Così ha commentato il ministro Brambilla durante la conferenza stampa:

“Si tratta della prima volta in assoluto, e non solo in Italia che un capo di governo sceglie di mettersi a disposizione del proprio paese con tale generosità. Ritengo sia lo spot che è costato meno in assoluto, dato che eravamo già proprietari delle immagini dell’Italia che abbiamo utilizzato e il testimonial non ha ovviamente chiesto alcun compenso.”

Non sono ovviamente mancate le critiche che in queste ore stanno rimbalzando da un social network all’altro, in cui molti cittadini sottolineano l’inadeguatezza del ruolo di testimonial del premier Berlusconi che negli ultimi tempi è stato spesso preso di mira da giornali e televisioni straniere a causa delle vicende giudiziare di cui è protagonista.
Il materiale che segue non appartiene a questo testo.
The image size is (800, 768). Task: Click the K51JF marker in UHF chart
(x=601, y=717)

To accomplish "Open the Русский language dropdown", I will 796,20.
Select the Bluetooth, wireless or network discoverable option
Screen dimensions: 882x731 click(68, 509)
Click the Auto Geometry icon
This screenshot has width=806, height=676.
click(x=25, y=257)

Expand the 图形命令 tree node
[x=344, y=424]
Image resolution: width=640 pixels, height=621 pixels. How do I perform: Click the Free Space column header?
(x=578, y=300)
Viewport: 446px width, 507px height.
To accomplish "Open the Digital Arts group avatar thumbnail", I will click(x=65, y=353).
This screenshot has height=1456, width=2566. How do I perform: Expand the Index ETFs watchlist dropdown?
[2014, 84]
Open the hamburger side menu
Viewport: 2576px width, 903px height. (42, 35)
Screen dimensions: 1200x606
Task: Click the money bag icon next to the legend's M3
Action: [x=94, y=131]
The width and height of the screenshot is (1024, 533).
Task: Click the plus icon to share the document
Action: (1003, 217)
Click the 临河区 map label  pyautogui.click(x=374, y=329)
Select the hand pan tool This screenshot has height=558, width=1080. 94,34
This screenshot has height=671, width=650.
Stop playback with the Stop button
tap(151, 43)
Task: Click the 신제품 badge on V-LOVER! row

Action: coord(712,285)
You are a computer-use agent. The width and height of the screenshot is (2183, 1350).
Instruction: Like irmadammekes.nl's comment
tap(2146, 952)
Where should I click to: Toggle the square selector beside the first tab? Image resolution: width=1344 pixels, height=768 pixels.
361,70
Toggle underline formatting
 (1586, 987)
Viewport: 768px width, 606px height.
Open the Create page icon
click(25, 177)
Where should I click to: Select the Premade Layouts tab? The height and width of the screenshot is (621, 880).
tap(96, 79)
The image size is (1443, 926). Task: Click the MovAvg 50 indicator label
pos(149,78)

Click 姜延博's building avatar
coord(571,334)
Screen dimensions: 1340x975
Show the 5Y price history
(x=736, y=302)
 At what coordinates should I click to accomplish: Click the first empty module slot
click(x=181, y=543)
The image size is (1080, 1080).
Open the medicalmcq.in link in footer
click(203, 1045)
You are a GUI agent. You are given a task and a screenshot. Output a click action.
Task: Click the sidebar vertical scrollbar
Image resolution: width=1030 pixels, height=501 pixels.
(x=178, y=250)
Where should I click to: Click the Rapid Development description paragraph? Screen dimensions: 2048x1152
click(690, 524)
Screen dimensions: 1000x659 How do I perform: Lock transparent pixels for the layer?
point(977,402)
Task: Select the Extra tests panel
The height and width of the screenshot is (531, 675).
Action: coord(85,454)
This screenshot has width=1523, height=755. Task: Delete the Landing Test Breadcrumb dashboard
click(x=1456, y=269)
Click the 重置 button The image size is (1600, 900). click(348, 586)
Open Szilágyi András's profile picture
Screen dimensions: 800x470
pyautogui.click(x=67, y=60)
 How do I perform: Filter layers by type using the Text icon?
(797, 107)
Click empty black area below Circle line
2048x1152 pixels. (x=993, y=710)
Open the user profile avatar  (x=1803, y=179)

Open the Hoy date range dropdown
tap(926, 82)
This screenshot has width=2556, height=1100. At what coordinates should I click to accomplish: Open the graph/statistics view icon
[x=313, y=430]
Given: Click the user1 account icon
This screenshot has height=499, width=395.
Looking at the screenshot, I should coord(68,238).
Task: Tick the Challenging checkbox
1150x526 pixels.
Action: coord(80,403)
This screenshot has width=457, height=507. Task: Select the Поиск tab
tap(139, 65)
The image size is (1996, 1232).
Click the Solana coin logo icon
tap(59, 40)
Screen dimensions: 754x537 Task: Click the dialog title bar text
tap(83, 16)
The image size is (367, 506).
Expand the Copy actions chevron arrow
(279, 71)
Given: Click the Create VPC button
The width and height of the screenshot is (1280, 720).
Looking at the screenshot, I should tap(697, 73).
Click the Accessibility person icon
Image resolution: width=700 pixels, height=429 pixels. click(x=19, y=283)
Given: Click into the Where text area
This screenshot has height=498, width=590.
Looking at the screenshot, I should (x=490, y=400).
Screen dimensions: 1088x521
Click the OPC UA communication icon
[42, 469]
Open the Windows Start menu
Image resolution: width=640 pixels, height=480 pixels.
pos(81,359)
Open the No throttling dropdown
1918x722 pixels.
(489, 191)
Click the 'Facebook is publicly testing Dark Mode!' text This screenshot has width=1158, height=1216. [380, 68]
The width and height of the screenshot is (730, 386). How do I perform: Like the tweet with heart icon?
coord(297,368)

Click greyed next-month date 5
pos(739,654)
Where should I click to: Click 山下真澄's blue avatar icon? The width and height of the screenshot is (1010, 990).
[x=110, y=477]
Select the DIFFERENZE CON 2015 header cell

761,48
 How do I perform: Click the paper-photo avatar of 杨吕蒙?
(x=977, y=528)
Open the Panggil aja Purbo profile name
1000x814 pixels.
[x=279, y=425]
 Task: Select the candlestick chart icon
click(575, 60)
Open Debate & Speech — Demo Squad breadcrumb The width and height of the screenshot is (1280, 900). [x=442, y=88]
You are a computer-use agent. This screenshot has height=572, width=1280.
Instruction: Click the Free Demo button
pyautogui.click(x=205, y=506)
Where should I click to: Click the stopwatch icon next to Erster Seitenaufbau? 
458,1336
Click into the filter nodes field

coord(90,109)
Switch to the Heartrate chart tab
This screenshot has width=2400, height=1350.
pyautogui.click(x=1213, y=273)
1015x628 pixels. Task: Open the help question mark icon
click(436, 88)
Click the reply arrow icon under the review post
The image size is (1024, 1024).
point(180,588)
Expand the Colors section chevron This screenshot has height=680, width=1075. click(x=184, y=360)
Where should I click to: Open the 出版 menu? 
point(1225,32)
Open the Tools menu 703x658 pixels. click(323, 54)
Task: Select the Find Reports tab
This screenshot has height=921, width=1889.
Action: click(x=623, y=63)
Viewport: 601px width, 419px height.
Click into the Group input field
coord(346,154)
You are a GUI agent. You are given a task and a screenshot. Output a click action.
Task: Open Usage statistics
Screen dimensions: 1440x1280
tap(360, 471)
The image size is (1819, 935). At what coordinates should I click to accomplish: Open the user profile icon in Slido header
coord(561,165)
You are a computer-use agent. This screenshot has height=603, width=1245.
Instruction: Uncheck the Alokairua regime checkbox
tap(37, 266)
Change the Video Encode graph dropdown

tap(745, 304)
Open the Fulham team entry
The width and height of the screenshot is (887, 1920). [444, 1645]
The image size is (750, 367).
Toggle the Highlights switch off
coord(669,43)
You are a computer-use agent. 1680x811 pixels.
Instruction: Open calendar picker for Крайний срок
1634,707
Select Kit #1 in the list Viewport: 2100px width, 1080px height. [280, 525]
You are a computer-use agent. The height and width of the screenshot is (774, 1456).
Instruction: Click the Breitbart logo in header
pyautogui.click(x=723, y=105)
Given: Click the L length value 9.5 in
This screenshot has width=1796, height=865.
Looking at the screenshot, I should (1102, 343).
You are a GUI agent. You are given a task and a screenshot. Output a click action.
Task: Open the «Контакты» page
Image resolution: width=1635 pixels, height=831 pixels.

Ma non è solo la gente comune a dare segnali di malcontento. Infatti anche Fabio Galli, assessore al Turismo della Provincia di Rimini, non ha potuto far a meno di far notare alcune gaffe presenti nel filmato. Galli ha prontamente sottolineato che i beni tutelati in Italia, che secondo lo spot sono il 50% del mondo, sarebbero in realtà solo il 5%, quindi una quantità decisamente inferiore rispetto a quanto dichiarato e, in particolare, nella Magica Italia di Berlusconi non viene citato neanche una volta il mare, grave mancanza visto che il settore balneare è il più remunerativo di tutta l’industria turistica italiana.